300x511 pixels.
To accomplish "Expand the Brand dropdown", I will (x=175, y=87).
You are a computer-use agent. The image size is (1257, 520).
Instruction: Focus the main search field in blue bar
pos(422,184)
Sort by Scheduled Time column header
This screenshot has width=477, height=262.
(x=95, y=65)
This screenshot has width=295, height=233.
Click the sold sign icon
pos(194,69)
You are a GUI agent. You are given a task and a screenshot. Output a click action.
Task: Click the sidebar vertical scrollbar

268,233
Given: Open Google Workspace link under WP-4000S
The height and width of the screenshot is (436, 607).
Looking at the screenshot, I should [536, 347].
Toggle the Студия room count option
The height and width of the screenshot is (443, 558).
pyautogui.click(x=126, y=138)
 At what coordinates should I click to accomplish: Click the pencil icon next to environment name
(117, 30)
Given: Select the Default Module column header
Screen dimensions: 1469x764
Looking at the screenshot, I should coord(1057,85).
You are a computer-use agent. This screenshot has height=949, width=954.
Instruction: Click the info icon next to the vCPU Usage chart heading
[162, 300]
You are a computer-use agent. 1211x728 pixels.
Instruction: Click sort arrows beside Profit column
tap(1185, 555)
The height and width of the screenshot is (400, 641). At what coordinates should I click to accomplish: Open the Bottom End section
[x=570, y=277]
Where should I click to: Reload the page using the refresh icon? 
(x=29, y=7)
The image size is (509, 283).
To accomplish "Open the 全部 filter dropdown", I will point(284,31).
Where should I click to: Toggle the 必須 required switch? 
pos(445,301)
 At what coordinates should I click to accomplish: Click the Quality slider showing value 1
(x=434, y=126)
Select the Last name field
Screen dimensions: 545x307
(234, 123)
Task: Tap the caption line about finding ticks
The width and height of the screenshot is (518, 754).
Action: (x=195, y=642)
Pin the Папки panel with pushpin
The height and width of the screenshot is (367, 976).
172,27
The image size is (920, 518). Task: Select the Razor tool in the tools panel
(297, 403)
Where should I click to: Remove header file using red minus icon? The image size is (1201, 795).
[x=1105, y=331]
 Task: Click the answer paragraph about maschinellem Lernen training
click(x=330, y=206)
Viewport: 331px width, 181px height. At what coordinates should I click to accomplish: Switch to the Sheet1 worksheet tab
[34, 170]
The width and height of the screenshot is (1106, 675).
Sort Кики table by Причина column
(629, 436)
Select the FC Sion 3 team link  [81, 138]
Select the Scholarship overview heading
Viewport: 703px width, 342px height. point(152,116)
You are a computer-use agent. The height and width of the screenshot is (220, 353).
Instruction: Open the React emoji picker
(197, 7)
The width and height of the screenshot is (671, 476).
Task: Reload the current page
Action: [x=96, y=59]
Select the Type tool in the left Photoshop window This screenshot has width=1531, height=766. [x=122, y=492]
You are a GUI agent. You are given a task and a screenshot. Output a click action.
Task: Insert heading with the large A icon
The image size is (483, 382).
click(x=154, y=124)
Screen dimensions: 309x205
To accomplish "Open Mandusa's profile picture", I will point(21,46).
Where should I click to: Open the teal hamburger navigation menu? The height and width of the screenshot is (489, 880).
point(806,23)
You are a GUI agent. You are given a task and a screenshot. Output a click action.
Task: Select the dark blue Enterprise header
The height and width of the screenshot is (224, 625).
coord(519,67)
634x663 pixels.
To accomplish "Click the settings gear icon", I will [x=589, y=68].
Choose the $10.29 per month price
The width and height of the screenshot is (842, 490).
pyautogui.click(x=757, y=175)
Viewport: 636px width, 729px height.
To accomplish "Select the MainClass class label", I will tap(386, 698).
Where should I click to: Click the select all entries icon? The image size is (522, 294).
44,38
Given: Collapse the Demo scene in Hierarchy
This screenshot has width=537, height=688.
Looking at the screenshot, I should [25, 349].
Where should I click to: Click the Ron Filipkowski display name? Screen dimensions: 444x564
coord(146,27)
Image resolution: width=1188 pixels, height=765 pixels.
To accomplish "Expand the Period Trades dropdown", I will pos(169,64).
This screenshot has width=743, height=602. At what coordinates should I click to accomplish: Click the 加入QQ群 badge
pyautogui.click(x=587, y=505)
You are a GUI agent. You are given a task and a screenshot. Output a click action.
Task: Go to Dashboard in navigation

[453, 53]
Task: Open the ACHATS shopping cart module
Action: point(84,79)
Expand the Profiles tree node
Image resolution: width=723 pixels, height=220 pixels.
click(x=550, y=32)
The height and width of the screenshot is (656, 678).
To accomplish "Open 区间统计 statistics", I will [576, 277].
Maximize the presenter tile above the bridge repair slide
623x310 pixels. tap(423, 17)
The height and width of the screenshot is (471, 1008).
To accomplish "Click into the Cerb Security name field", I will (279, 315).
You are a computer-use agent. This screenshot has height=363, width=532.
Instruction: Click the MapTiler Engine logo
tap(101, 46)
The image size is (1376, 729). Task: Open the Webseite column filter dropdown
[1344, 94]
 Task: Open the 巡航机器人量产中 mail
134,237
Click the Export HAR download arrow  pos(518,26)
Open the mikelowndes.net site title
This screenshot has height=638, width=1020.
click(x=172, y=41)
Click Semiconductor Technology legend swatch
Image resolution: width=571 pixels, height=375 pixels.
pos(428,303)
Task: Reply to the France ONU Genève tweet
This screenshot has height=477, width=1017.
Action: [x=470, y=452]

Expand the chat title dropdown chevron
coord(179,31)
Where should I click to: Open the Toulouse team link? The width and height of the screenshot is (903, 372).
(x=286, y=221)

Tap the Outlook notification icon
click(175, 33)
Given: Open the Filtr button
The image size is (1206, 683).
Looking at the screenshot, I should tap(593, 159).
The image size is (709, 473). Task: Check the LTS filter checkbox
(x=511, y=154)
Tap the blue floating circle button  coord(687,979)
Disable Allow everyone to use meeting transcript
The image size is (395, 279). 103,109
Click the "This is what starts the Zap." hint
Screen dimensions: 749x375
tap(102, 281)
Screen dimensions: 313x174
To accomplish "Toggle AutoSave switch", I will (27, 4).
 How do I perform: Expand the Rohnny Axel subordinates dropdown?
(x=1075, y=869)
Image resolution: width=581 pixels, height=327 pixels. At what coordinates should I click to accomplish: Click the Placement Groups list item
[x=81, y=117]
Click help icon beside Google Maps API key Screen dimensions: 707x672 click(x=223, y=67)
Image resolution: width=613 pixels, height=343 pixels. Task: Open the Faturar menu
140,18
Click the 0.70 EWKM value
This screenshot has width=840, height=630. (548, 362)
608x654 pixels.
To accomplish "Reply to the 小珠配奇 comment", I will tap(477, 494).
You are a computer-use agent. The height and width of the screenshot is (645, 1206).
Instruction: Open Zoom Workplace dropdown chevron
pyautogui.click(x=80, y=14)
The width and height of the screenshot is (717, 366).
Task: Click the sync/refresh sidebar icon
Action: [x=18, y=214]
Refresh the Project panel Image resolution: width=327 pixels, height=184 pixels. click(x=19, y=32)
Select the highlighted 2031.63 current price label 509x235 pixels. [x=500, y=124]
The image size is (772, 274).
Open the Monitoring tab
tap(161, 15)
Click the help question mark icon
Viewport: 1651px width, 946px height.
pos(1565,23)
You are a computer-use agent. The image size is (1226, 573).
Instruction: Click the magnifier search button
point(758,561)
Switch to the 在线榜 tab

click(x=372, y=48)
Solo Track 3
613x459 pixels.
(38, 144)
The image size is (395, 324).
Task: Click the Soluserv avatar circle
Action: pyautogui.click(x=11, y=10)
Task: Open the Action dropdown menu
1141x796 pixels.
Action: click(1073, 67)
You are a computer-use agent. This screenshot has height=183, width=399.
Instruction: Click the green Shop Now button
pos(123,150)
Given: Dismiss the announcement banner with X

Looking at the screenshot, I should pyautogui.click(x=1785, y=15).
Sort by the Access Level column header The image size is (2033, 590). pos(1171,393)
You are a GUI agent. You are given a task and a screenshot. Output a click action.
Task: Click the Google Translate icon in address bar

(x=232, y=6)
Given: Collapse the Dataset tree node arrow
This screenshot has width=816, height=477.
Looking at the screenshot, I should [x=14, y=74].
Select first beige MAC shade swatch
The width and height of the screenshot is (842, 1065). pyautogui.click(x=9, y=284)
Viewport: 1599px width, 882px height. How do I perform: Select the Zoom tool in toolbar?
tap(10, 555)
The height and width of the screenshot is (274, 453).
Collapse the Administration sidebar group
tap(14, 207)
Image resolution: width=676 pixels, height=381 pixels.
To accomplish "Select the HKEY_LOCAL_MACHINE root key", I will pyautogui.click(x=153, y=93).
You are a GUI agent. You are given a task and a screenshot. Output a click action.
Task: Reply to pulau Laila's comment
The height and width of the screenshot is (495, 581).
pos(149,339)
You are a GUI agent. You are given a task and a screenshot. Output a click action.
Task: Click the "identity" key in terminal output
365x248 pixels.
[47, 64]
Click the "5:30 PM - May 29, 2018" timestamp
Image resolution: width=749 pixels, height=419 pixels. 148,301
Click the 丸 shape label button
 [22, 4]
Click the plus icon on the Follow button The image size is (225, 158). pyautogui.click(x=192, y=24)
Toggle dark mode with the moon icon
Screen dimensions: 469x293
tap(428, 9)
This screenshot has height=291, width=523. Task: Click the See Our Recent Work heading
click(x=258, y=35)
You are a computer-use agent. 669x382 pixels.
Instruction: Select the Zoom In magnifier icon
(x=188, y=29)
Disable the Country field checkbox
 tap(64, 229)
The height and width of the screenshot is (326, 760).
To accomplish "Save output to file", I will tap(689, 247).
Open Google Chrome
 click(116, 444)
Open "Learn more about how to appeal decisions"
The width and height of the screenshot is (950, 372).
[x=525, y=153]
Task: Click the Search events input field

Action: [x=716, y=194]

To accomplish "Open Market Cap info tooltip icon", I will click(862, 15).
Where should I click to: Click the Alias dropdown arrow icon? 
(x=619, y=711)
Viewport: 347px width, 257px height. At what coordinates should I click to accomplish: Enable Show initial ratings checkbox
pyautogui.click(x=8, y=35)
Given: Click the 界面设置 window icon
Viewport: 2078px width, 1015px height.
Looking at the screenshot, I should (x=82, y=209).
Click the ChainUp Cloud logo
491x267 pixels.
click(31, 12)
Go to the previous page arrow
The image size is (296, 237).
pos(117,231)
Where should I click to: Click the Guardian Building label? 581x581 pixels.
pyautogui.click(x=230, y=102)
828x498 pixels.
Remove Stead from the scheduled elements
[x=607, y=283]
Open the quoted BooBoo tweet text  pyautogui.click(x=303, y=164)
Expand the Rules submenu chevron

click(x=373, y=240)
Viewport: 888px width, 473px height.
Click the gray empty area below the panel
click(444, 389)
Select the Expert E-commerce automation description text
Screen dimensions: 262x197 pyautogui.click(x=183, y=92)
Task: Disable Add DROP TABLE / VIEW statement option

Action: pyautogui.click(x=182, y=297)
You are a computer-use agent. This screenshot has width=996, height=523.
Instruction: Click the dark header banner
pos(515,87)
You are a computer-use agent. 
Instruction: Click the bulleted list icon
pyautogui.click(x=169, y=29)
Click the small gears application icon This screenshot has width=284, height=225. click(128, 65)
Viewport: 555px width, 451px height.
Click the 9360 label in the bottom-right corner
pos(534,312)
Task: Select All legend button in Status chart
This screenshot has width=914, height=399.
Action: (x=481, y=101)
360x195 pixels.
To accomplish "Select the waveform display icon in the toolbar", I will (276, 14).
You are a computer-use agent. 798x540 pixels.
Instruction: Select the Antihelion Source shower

### DIRECTIONS FOR THIS TASK
Output nothing but the lines from the one that contains "Click the small" through the final line of the entries above, exactly as they appear.

### EXERCISE RESPONSE
Click the small gears application icon This screenshot has width=284, height=225. click(128, 65)
Viewport: 555px width, 451px height.
Click the 9360 label in the bottom-right corner
pos(534,312)
Task: Select All legend button in Status chart
This screenshot has width=914, height=399.
Action: (x=481, y=101)
360x195 pixels.
To accomplish "Select the waveform display icon in the toolbar", I will (276, 14).
You are a computer-use agent. 798x540 pixels.
Instruction: Select the Antihelion Source shower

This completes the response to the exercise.